A team of researchers from Duke University has successfully grown the first-ever working human skeletal muscle from pluripotent stem cells, cells that can give rise to any cell type in the body.
The work, details of which were published in the journal Nature Communications on Tuesday, builds on a 2015 research, in which the scientists created the first functioning human muscle tissue from cells obtained from muscle biopsies, called "myogenic precursors."
The researchers working on the research now expect that the ability to grow functioning muscles from cellular scratch using non-muscle tissue will pave the way for creating far more muscle cells while providing easier ways to edit genome and develop better cellular therapies.
Scientists also expect the breakthrough to help them grow individually tailored models of rare muscle diseases for drug discovery as well as for better understanding of human biology.
"Starting with pluripotent stem cells that are not muscle cells, but can become all existing cells in our body, allows us to grow an unlimited number of myogenic progenitor cells," Nenad Bursac, professor of biomedical engineering at Duke University, said in a statement.
"These progenitor cells resemble adult muscle stem cells called 'satellite cells' that can theoretically grow an entire muscle starting from a single cell," Bursac added.
As part of the new study, the researchers used pluripotent stem cells taken from adult non-muscle tissues like skin or blood.

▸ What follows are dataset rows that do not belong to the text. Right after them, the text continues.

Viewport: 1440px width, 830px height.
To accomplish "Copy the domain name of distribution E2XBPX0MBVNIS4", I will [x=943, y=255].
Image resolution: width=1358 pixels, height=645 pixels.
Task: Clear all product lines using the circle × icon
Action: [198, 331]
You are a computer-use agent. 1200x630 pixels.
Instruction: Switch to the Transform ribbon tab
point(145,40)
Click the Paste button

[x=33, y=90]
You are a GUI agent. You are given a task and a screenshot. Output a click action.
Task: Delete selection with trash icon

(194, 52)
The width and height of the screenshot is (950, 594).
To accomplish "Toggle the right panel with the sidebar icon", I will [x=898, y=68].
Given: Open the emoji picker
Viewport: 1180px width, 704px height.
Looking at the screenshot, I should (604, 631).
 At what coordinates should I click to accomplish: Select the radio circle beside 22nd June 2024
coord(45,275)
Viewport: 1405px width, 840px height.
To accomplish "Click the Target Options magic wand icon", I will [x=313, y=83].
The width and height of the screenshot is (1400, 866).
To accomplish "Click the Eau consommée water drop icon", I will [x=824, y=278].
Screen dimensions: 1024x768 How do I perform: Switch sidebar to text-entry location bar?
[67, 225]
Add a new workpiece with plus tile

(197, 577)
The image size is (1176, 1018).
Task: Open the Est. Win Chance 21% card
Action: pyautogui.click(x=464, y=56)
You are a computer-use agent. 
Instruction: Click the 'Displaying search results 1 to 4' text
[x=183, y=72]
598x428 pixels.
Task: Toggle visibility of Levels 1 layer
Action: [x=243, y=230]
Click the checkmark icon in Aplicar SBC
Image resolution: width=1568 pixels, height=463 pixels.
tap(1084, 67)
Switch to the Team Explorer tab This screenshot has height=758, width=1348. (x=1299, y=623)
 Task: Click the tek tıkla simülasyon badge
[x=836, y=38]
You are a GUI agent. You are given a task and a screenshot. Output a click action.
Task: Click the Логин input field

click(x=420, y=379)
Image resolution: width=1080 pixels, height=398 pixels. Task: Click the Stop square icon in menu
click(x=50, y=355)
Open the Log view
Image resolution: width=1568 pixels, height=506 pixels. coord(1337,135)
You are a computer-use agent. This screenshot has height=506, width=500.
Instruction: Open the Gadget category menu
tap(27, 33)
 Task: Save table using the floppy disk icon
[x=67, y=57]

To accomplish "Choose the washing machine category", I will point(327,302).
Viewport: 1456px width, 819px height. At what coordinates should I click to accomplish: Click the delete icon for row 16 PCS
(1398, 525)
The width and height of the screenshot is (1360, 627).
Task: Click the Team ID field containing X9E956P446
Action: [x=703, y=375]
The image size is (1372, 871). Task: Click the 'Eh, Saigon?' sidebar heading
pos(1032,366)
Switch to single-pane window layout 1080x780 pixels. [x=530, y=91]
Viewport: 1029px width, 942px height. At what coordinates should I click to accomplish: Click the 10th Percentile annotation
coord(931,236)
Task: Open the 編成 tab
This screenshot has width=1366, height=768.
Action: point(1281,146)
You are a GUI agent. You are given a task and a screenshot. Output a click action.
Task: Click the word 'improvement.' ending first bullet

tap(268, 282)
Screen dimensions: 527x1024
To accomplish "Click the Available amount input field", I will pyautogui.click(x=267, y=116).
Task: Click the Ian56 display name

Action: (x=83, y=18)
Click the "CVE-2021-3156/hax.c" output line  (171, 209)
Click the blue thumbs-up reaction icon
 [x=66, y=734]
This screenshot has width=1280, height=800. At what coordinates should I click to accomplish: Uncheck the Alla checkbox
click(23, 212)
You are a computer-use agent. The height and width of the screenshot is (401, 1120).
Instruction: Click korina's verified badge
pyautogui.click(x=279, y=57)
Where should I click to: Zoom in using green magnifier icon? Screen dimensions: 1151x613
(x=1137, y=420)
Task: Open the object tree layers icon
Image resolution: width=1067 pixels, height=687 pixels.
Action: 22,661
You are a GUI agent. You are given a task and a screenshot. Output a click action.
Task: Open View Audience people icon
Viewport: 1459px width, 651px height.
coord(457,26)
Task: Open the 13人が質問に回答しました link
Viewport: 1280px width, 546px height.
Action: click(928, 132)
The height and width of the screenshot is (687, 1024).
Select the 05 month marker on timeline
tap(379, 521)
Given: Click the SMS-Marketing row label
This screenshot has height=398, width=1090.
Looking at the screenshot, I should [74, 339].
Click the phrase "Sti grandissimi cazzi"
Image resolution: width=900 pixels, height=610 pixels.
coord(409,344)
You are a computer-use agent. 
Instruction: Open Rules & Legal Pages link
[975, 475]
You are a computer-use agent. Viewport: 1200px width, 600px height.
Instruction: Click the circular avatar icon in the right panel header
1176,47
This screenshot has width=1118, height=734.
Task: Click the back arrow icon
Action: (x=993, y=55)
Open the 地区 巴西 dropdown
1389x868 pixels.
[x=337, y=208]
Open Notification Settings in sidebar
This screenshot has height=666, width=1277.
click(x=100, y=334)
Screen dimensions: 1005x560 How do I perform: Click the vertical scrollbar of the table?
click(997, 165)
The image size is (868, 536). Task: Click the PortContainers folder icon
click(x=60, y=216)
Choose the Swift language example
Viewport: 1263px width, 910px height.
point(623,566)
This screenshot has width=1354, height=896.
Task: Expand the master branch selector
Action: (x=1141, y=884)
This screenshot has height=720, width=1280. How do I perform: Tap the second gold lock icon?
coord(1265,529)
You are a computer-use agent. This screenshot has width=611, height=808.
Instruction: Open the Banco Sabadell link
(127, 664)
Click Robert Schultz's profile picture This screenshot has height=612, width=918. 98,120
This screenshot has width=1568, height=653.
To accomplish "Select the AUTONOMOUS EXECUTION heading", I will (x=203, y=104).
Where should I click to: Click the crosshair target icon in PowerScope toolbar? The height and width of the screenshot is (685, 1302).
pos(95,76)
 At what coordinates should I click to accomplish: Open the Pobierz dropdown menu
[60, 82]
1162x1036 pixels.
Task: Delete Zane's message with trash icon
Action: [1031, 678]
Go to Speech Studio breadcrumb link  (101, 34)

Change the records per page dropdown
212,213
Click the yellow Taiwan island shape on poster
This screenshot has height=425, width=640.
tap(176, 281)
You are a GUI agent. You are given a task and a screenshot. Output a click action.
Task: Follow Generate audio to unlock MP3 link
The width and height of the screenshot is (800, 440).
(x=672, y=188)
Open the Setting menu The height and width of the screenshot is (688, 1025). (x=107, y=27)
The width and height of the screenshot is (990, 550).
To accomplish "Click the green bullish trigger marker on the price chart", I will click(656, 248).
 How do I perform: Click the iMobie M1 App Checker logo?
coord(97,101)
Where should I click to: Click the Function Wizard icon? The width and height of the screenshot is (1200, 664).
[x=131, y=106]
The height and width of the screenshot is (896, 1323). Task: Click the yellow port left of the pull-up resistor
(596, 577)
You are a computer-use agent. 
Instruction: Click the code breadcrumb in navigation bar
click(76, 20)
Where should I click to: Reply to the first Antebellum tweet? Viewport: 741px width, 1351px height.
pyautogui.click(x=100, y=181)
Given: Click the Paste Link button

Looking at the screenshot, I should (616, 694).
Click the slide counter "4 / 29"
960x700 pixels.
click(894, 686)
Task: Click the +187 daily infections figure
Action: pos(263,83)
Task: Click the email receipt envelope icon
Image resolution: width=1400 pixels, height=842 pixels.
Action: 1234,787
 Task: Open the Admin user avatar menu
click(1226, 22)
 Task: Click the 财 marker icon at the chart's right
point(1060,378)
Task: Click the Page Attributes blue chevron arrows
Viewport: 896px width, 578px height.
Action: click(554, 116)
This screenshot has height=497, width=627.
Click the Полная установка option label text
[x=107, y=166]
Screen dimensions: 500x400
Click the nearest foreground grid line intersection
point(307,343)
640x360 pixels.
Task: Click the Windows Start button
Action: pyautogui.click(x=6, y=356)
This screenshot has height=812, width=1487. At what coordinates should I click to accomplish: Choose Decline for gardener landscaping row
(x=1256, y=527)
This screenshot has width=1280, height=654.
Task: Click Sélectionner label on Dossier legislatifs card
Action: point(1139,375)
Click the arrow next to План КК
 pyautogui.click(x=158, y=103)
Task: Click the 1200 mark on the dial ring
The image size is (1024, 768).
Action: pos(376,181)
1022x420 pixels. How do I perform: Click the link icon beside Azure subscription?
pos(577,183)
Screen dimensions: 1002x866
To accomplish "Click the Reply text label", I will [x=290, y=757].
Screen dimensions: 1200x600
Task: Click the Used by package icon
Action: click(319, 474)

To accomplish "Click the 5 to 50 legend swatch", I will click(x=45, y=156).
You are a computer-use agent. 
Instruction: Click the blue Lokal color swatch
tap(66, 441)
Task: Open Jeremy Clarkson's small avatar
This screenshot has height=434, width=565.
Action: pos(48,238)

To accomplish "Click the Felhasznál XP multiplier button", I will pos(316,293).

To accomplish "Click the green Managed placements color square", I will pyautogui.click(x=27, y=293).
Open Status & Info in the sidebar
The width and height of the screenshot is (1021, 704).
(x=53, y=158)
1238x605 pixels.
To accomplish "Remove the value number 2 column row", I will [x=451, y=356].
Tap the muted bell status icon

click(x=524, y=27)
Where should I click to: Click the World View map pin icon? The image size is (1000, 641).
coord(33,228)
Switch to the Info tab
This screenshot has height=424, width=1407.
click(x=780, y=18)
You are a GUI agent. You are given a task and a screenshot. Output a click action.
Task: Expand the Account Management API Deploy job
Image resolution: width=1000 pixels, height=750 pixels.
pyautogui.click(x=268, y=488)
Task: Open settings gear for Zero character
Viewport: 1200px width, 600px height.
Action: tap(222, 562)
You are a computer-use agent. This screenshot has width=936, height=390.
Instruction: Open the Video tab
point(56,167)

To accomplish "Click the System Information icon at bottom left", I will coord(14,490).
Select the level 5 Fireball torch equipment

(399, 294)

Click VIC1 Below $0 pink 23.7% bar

These cells were then "reprogrammed" to revert to a primordial state when they were much simpler and undefined.
To initiate the stem cells' transformation into muscle cells, the researchers used a molecule called Pax7 which signals the cells to start becoming muscle. As the cells grew, they became very similar to adult muscle stem cells.
While previous studies were successful only until this point, the new research yields the first evidence showing intermediate cells turning into functioning skeletal muscle.
"It's taken years of trial and error, making educated guesses and taking baby steps to finally produce functioning human muscle from pluripotent stem cells," Lingjun Rao, a postdoctoral researcher in Bursac's laboratory and first author of the study, said.
"What made the difference are our unique cell culture conditions and 3-D matrix, which allowed cells to grow and develop much faster and longer than the 2-D culture approaches that are more typically used," Rao said.
To check how functional the stem cell-grown tissue was, the researchers implanted it into adult mice and found that it survived and effectively functioned as it was gradually integrated into the native tissue for at least three weeks.
The study, however, also revealed that the resulting muscle was not as strong as native muscle tissue. Despite the drawback, the muscle still holds more potential than its stronger counterpart as it contains more "satellite-like cells" that are needed for normal adult muscles to repair damage.
"When a child's muscles are already withering away from something like Duchenne muscular dystrophy, it would not be ethical to take muscle samples from them and do further damage. But with this technique, we can just take a small sample of non-muscle tissue, like skin or blood, revert the obtained cells to a pluripotent state, and eventually grow an endless amount of functioning muscle fibres to test," Bursac said.